BEGIN

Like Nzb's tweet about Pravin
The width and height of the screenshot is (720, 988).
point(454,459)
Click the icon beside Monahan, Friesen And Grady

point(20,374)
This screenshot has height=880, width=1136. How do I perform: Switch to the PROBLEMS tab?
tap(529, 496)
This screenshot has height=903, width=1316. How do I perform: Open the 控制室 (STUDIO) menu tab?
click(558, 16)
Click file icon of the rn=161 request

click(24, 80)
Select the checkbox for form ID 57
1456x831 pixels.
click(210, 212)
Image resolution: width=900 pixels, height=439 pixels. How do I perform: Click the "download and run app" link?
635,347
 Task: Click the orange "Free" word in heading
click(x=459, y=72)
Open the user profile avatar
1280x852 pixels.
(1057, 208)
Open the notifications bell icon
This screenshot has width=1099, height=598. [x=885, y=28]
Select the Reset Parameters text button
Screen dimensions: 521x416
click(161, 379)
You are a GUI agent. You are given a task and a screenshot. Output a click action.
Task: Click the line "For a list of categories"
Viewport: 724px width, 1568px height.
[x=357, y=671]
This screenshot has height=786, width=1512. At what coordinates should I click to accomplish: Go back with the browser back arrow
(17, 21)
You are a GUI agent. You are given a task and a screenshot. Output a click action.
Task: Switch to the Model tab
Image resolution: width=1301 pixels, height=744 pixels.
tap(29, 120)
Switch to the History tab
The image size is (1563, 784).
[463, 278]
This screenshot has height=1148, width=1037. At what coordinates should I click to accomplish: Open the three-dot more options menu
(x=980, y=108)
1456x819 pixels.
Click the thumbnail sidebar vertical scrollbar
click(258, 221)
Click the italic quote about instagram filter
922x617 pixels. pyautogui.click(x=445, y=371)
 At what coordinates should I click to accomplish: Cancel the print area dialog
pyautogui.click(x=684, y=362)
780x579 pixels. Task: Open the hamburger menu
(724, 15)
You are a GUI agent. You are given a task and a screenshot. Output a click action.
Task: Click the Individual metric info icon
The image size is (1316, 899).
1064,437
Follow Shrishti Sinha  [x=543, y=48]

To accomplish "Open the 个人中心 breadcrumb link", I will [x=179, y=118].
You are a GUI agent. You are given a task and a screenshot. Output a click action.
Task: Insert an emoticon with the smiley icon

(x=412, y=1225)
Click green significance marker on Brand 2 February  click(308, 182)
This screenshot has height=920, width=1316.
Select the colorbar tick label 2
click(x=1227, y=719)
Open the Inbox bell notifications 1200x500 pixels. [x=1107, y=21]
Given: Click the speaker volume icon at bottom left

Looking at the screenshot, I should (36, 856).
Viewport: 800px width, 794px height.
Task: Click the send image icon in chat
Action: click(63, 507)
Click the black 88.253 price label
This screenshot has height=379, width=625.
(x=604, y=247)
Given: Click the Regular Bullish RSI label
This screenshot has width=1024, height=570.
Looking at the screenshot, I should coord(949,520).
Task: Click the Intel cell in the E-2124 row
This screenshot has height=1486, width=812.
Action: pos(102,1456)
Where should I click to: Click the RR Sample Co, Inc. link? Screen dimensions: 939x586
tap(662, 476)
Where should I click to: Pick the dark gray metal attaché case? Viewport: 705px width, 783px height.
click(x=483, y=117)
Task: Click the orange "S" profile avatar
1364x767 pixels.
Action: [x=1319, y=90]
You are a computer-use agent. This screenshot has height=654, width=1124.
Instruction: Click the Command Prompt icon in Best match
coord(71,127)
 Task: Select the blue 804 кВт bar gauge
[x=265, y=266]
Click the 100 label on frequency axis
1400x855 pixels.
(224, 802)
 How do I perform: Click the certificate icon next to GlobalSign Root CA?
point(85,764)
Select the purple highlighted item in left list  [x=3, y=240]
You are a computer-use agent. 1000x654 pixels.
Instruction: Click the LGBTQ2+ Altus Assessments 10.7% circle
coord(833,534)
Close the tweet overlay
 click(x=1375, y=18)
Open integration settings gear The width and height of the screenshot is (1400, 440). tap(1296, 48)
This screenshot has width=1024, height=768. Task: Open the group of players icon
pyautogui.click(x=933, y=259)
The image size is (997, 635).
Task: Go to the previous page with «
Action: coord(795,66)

END

ASSIGNMENT
Set every entry down once more, exactly as written above.

WRITTEN RESPONSE
Like Nzb's tweet about Pravin
The width and height of the screenshot is (720, 988).
point(454,459)
Click the icon beside Monahan, Friesen And Grady

point(20,374)
This screenshot has height=880, width=1136. How do I perform: Switch to the PROBLEMS tab?
tap(529, 496)
This screenshot has height=903, width=1316. How do I perform: Open the 控制室 (STUDIO) menu tab?
click(558, 16)
Click file icon of the rn=161 request

click(24, 80)
Select the checkbox for form ID 57
1456x831 pixels.
click(210, 212)
Image resolution: width=900 pixels, height=439 pixels. How do I perform: Click the "download and run app" link?
635,347
 Task: Click the orange "Free" word in heading
click(x=459, y=72)
Open the user profile avatar
1280x852 pixels.
(1057, 208)
Open the notifications bell icon
This screenshot has width=1099, height=598. [x=885, y=28]
Select the Reset Parameters text button
Screen dimensions: 521x416
click(161, 379)
You are a GUI agent. You are given a task and a screenshot. Output a click action.
Task: Click the line "For a list of categories"
Viewport: 724px width, 1568px height.
[x=357, y=671]
This screenshot has height=786, width=1512. At what coordinates should I click to accomplish: Go back with the browser back arrow
(17, 21)
You are a GUI agent. You are given a task and a screenshot. Output a click action.
Task: Switch to the Model tab
Image resolution: width=1301 pixels, height=744 pixels.
tap(29, 120)
Switch to the History tab
The image size is (1563, 784).
[463, 278]
This screenshot has height=1148, width=1037. At what coordinates should I click to accomplish: Open the three-dot more options menu
(x=980, y=108)
1456x819 pixels.
Click the thumbnail sidebar vertical scrollbar
click(258, 221)
Click the italic quote about instagram filter
922x617 pixels. pyautogui.click(x=445, y=371)
 At what coordinates should I click to accomplish: Cancel the print area dialog
pyautogui.click(x=684, y=362)
780x579 pixels. Task: Open the hamburger menu
(724, 15)
You are a GUI agent. You are given a task and a screenshot. Output a click action.
Task: Click the Individual metric info icon
The image size is (1316, 899).
1064,437
Follow Shrishti Sinha  [x=543, y=48]

To accomplish "Open the 个人中心 breadcrumb link", I will [x=179, y=118].
You are a GUI agent. You are given a task and a screenshot. Output a click action.
Task: Insert an emoticon with the smiley icon

(x=412, y=1225)
Click green significance marker on Brand 2 February  click(308, 182)
This screenshot has height=920, width=1316.
Select the colorbar tick label 2
click(x=1227, y=719)
Open the Inbox bell notifications 1200x500 pixels. [x=1107, y=21]
Given: Click the speaker volume icon at bottom left

Looking at the screenshot, I should (36, 856).
Viewport: 800px width, 794px height.
Task: Click the send image icon in chat
Action: click(63, 507)
Click the black 88.253 price label
This screenshot has height=379, width=625.
(x=604, y=247)
Given: Click the Regular Bullish RSI label
This screenshot has width=1024, height=570.
Looking at the screenshot, I should coord(949,520).
Task: Click the Intel cell in the E-2124 row
This screenshot has height=1486, width=812.
Action: pos(102,1456)
Where should I click to: Click the RR Sample Co, Inc. link? Screen dimensions: 939x586
tap(662, 476)
Where should I click to: Pick the dark gray metal attaché case? Viewport: 705px width, 783px height.
click(x=483, y=117)
Task: Click the orange "S" profile avatar
1364x767 pixels.
Action: [x=1319, y=90]
You are a computer-use agent. This screenshot has height=654, width=1124.
Instruction: Click the Command Prompt icon in Best match
coord(71,127)
 Task: Select the blue 804 кВт bar gauge
[x=265, y=266]
Click the 100 label on frequency axis
1400x855 pixels.
(224, 802)
 How do I perform: Click the certificate icon next to GlobalSign Root CA?
point(85,764)
Select the purple highlighted item in left list  [x=3, y=240]
You are a computer-use agent. 1000x654 pixels.
Instruction: Click the LGBTQ2+ Altus Assessments 10.7% circle
coord(833,534)
Close the tweet overlay
 click(x=1375, y=18)
Open integration settings gear The width and height of the screenshot is (1400, 440). tap(1296, 48)
This screenshot has width=1024, height=768. Task: Open the group of players icon
pyautogui.click(x=933, y=259)
The image size is (997, 635).
Task: Go to the previous page with «
Action: coord(795,66)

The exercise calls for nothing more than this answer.